Kornblum note qu’en tant que femme chef-propriétaire, Ostrow est doublement unique dans le monde de la restauration casher.
« On ne trouve pas vraiment de restaurants appartenant à des femmes chefs à Miami ni même beaucoup à New York, d’ailleurs », a déclaré Kornblum. « Mais elle fait partie des gars », rit-il. « Elle tient bon. Elle est forte, indépendante et intrépide.
Ostrow dit qu’elle apprécie le rôle inhabituel qu’elle joue depuis la cuisine.
« J’en suis fière et j’espère présenter une nouvelle ère dans cette industrie », a-t-elle déclaré. « En fait, la réaction des femmes qui viennent au restaurant – en particulier les femmes ultra-orthodoxes – elles ressentent de la fierté et de la joie de me voir diriger le restaurant – elles se mobilisent autour de moi. Ils se sentent reconnus. »
Mais elle dit que sa nourriture devrait être le principal attrait de son restaurant, où elle est servie dans une cuisine ouverte. Et les convives ne voudront pas manquer les spécialités emblématiques d’Ostrow, en particulier la délicatesse française complexe appelée paupiette d’agneau, composée d’escalopes de poulet farcies d’agneau haché et de pruneaux, enveloppées de bresaola et servies avec une purée de pommes aux truffes.

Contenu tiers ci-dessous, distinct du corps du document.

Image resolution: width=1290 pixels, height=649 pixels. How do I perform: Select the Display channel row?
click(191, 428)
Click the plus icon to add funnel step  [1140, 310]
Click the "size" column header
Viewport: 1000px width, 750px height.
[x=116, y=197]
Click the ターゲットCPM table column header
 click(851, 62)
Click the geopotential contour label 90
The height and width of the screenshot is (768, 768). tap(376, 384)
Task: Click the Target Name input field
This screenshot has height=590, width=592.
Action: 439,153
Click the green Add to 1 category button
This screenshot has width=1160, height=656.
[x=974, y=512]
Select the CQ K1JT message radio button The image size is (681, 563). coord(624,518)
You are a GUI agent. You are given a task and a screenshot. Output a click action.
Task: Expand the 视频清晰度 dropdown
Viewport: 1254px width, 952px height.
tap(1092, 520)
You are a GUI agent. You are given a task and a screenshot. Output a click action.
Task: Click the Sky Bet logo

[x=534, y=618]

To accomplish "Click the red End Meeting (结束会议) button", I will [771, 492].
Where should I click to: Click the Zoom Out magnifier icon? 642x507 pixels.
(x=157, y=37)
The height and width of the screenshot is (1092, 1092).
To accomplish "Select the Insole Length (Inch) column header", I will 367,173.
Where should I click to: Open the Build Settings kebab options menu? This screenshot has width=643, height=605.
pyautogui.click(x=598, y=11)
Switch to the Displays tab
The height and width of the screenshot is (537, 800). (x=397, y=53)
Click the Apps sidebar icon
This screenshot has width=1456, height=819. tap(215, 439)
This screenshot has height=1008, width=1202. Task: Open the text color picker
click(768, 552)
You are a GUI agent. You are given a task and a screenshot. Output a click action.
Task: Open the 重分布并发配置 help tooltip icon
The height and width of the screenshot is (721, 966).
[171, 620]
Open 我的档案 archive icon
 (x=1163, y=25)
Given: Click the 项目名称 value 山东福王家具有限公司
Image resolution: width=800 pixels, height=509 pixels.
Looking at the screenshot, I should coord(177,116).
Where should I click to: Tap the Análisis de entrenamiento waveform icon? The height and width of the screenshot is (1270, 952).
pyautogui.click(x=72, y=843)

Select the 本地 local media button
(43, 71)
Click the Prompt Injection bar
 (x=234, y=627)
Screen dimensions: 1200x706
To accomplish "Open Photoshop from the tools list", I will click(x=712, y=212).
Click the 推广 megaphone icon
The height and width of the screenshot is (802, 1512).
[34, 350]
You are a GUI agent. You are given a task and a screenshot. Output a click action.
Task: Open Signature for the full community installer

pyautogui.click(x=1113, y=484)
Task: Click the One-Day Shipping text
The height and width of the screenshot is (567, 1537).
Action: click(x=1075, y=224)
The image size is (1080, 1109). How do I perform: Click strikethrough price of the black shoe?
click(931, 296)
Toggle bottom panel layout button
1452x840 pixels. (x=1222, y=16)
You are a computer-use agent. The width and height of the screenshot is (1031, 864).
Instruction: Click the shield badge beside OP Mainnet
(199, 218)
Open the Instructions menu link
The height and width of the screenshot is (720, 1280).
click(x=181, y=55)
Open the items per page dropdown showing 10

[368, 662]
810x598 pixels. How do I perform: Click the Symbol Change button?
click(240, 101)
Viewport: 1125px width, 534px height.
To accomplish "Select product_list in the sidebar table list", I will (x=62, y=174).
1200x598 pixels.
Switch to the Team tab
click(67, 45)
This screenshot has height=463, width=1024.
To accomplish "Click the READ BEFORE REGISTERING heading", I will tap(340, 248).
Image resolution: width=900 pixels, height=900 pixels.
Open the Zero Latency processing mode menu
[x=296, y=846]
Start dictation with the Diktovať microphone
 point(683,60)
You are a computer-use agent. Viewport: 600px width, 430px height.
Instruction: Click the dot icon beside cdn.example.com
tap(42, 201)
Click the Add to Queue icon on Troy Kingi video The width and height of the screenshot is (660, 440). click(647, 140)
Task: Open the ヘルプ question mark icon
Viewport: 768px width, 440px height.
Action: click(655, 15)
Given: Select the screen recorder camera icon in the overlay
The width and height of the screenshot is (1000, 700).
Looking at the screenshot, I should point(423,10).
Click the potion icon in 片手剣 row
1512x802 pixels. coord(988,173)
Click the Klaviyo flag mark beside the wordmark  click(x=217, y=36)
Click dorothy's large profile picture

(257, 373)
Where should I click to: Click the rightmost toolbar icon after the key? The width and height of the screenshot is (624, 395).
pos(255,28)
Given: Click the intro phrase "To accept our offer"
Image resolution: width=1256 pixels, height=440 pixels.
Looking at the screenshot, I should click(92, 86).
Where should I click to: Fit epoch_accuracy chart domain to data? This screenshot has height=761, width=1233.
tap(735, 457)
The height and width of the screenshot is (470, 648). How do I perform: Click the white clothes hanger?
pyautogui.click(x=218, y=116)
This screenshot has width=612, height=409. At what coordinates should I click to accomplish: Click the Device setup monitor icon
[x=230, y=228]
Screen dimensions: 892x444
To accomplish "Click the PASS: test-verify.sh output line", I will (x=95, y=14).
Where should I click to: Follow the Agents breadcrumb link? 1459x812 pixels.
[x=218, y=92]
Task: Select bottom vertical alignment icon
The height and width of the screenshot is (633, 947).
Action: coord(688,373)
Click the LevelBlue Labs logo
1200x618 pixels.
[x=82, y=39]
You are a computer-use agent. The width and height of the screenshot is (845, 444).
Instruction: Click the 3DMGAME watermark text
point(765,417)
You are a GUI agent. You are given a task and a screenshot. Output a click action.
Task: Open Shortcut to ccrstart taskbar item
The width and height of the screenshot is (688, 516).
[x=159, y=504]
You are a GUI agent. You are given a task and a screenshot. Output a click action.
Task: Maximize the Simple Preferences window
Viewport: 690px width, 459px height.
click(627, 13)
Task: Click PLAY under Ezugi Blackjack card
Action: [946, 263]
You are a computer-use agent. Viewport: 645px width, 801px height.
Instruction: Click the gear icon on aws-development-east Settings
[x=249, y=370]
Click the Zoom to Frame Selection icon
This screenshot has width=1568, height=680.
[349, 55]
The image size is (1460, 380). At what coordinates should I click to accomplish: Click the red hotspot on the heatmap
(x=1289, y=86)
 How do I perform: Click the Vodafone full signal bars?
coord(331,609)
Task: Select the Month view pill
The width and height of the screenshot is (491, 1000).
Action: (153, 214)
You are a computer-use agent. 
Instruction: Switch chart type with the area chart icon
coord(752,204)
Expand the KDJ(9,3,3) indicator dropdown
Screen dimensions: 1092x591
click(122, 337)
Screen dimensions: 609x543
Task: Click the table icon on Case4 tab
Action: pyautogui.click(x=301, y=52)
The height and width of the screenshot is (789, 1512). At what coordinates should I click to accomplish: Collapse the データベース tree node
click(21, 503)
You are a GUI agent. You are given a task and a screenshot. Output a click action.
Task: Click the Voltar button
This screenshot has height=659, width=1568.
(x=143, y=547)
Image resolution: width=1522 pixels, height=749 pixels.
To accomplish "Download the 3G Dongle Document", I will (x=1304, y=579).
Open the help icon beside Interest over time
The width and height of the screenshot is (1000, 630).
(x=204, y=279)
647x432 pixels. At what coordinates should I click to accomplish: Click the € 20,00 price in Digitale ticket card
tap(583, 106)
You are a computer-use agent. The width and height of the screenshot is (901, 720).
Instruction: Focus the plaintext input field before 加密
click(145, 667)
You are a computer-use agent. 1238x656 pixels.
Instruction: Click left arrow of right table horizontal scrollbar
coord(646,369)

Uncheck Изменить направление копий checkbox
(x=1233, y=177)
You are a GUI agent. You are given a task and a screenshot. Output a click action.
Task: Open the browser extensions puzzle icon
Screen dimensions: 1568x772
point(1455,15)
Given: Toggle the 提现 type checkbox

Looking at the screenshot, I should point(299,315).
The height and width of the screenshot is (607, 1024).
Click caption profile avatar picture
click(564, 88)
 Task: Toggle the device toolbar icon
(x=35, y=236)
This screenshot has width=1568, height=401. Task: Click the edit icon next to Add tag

« Un ami m’a demandé lors de mon ouverture, qu’attendez-vous de cet endroit ? Et j’ai dit que si un invité extrêmement orthodoxe dînait ici et était si sceptique quant au fait que c’était casher, il demandait à voir la certification. Et cela se produit », a déclaré Ostrow avec satisfaction. « Une chose sur laquelle je suis catégorique, c’est que nous sommes une authentique brasserie française. Je n’ai pas besoin d’être entouré d’autres propriétaires juifs. Je suis heureux dans ma bulle.